Write the expression in the form $$a+b i,$$ where $$a$$ and $$b$$ are real numbers.$$\frac{-2+6 i}{3 i}$$

Answer

**step1** Understanding the Problem

We are given a complex number expression in the form of a fraction: $$\frac{-2+6 i}{3 i}$$. Our goal is to rewrite this expression in the standard form of a complex number, which is $$a+b i$$, where $$a$$ and $$b$$ are real numbers.

**step2** Strategy for Simplifying the Complex Fraction

To express a complex fraction in the standard form $$a+b i$$, we need to eliminate the imaginary unit from the denominator. We achieve this by multiplying both the numerator and the denominator by a carefully chosen factor. In this case, the denominator is $$3i$$. Multiplying $$3i$$ by $$i$$ or $$-i$$ will result in a real number, because $$i \times i = i^2 = -1$$. We will choose to multiply by $$-i$$ to ensure the denominator becomes positive.

**step3** Multiplying the Denominator

First, let's multiply the denominator by $$-i$$:
$$3i \times (-i) = -3i^2$$
Since we know that $$i^2 = -1$$, we substitute this value:
$$-3i^2 = -3(-1) = 3$$
The new denominator is $$3$$, which is a real number.

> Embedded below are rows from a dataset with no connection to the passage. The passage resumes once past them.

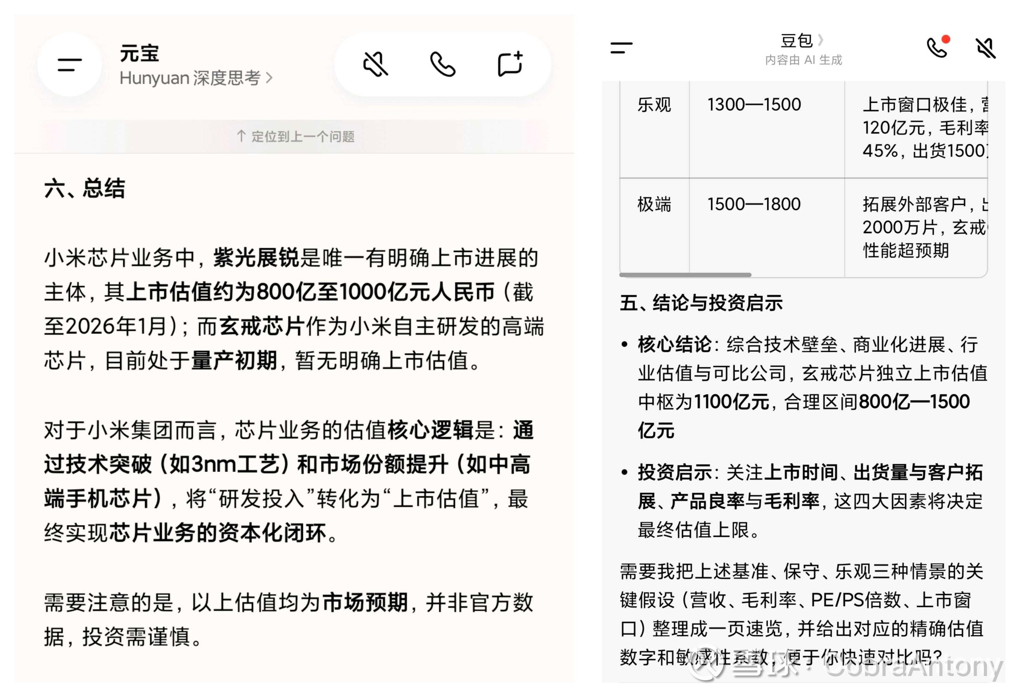The width and height of the screenshot is (1033, 697).
Task: Open the Yuanbao hamburger menu
Action: (69, 64)
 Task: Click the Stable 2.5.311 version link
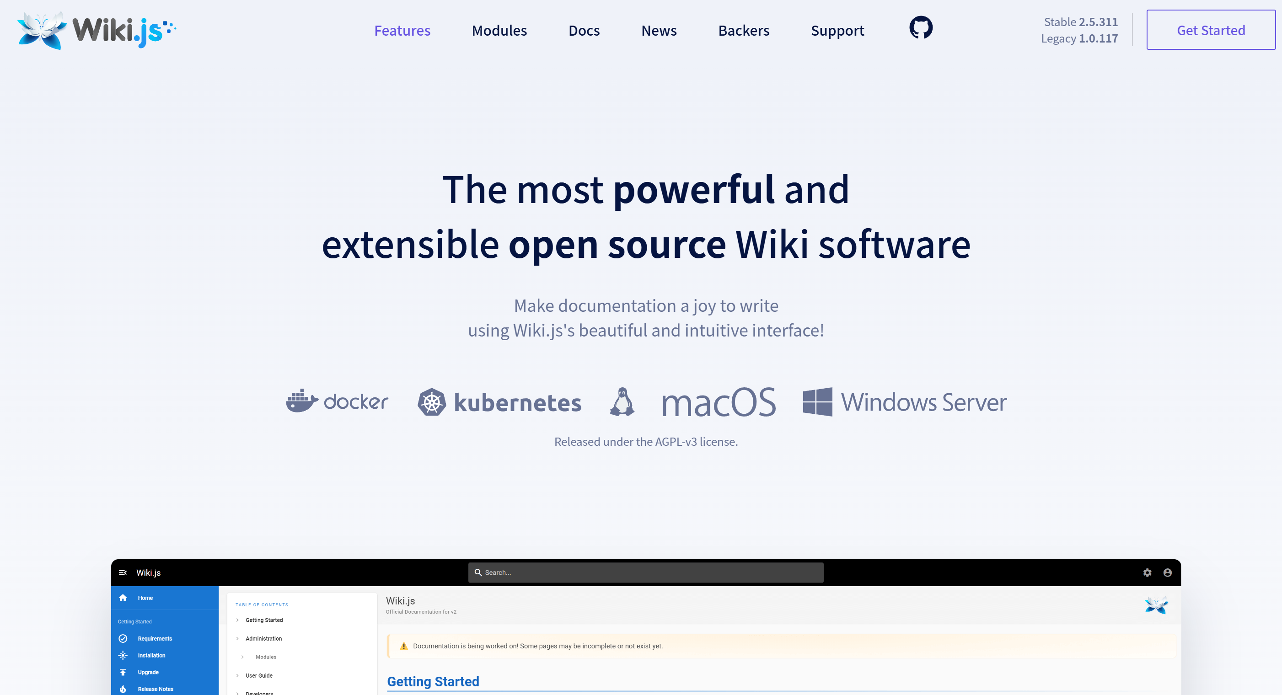pyautogui.click(x=1080, y=22)
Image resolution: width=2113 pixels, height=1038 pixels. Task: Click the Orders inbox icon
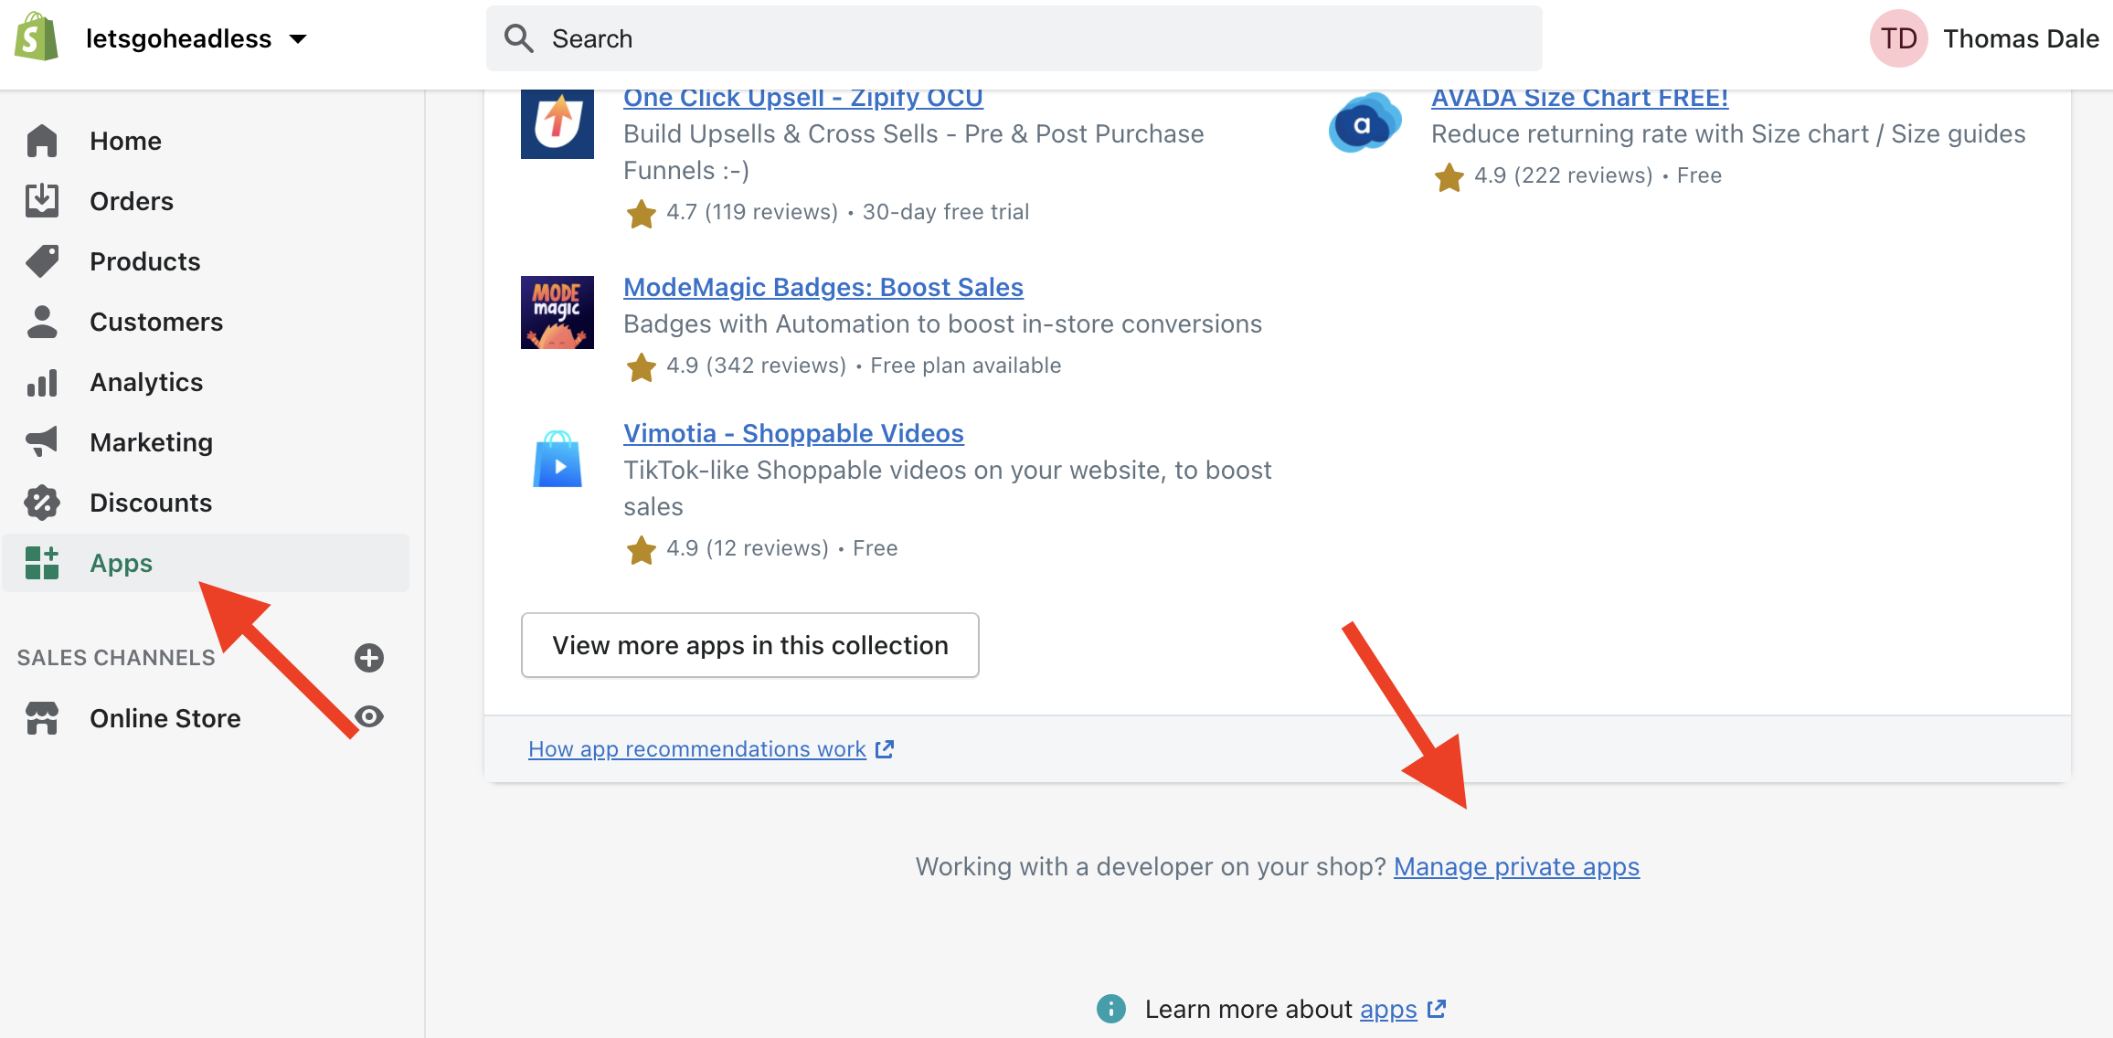42,201
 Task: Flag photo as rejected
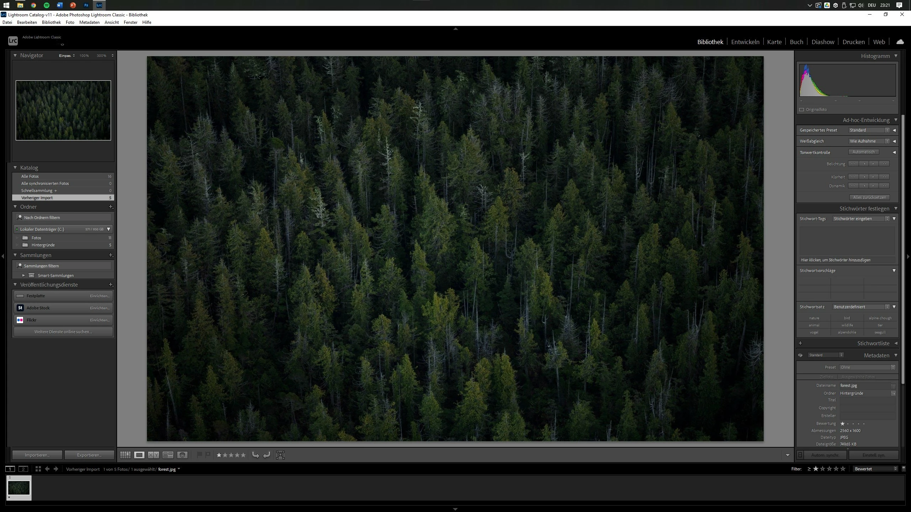(x=208, y=454)
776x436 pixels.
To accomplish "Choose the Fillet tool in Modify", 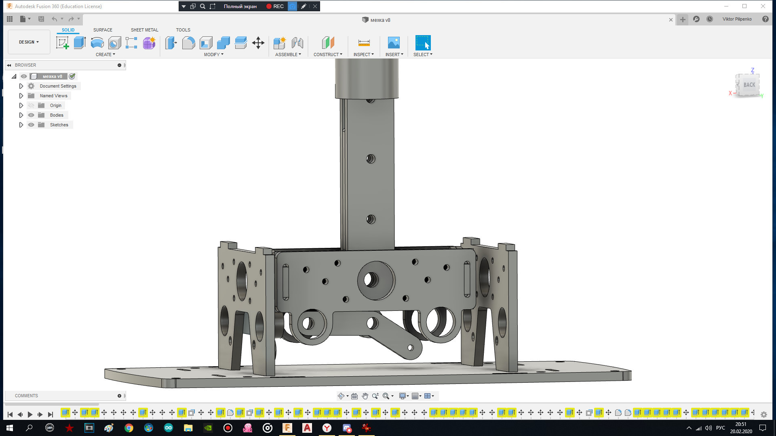I will 188,42.
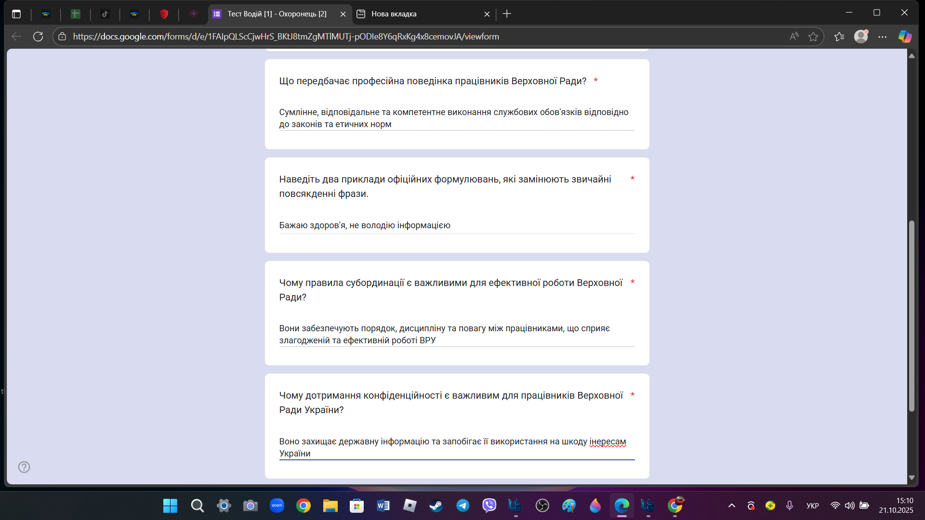Viewport: 925px width, 520px height.
Task: Click the browser profile avatar
Action: (x=861, y=37)

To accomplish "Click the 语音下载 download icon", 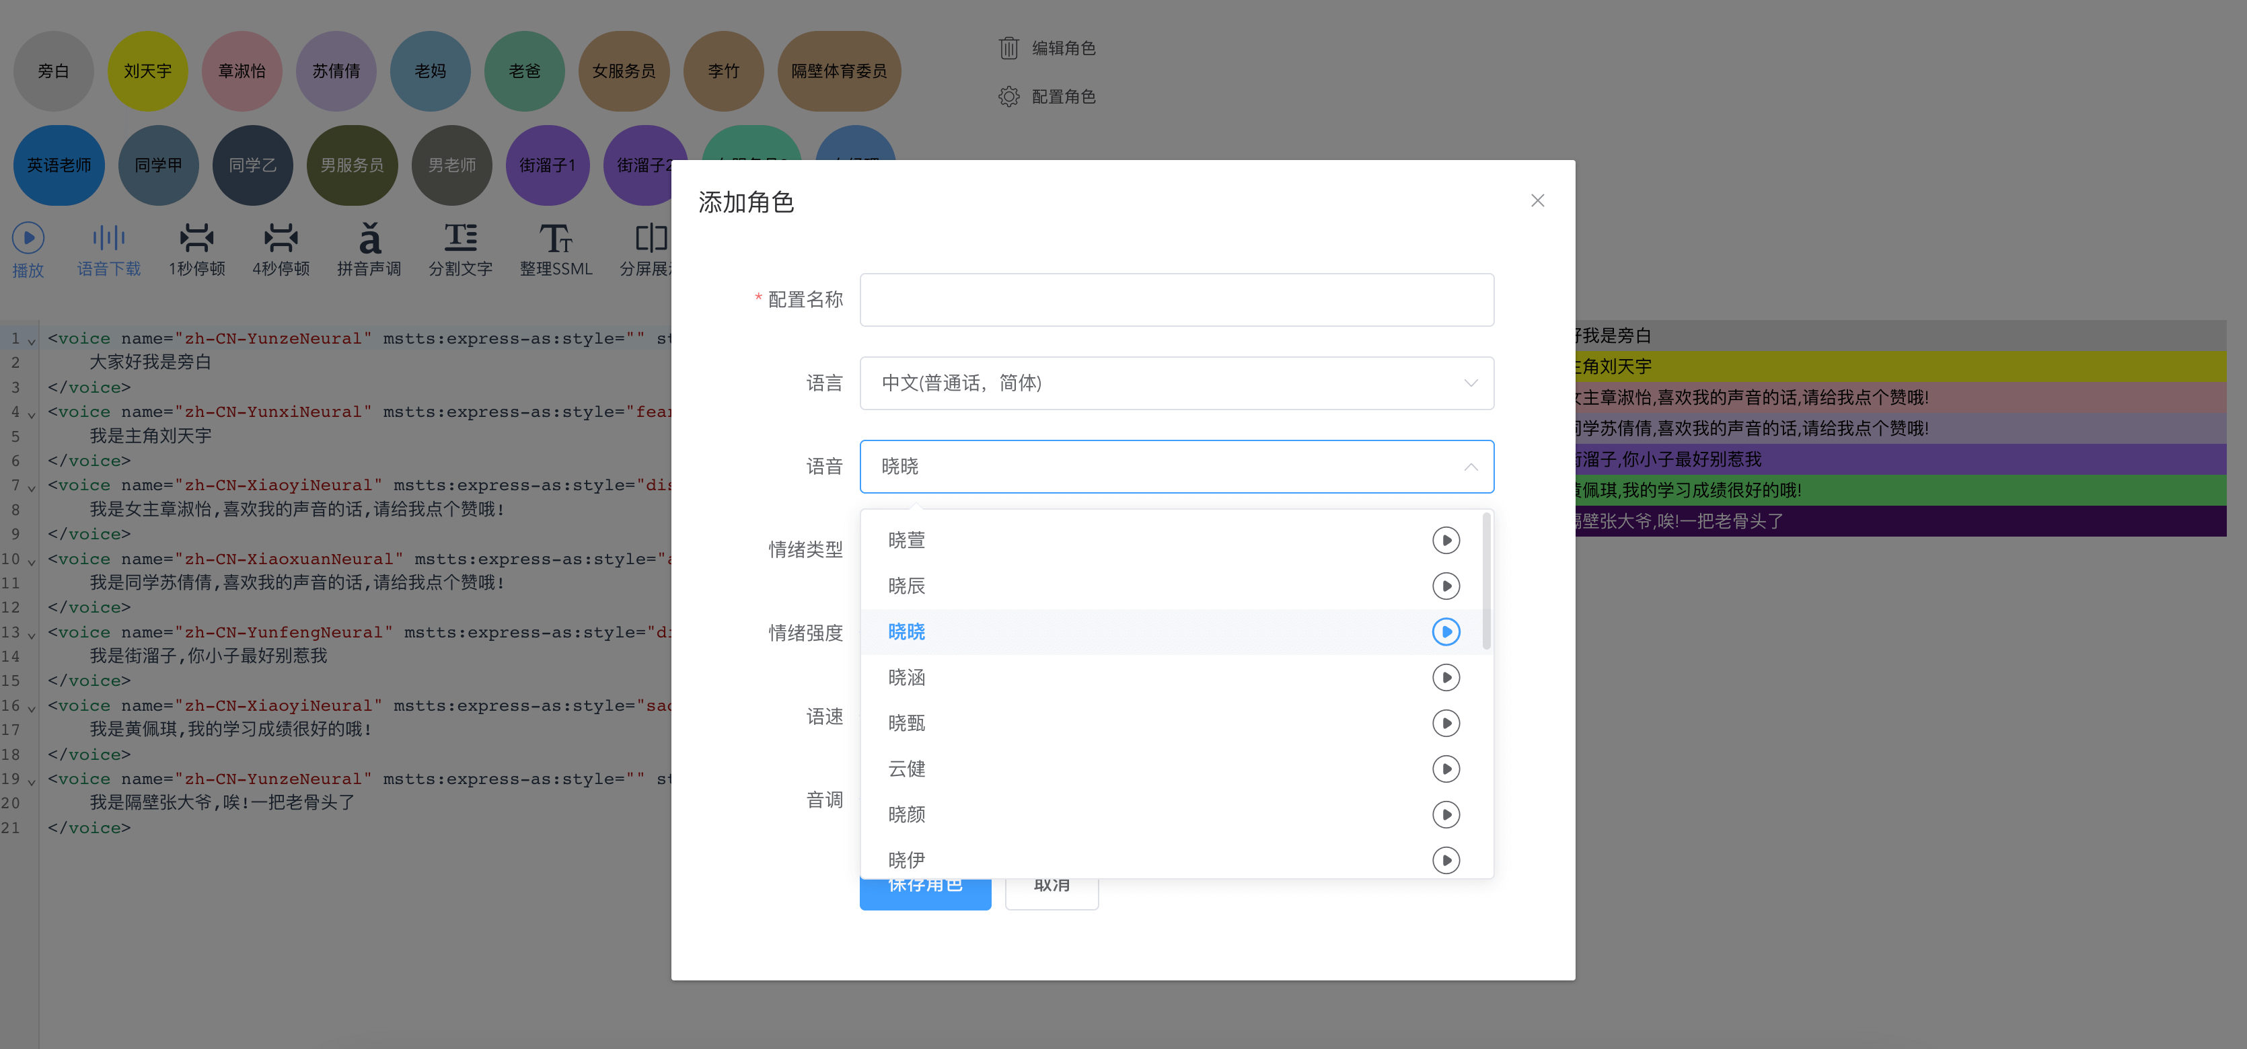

**step4** Multiplying the Numerator

Next, we multiply the numerator, $$-2+6i$$, by the same factor, $$-i$$:
$$(-2+6i) \times (-i)$$
We distribute $$-i$$ to each term in the parenthesis:
$$(-2) \times (-i) + (6i) \times (-i)$$
$$2i - 6i^2$$
Again, substituting $$i^2 = -1$$:
$$2i - 6(-1)$$
$$2i + 6$$
The new numerator is $$6+2i$$.

**step5** Forming the Simplified Fraction

Now we combine the simplified numerator and denominator to form the new fraction:
$$\frac{6+2i}{3}$$

**step6** Expressing in Standard Form $$a+b i$$

To express this in the standard form $$a+b i$$, we separate the real part and the imaginary part by dividing each term in the numerator by the denominator:
$$\frac{6}{3} + \frac{2i}{3}$$
Simplify each term:
$$2 + \frac{2}{3}i$$
This is in the form $$a+b i$$, where $$a=2$$ and $$b=\frac{2}{3}$$.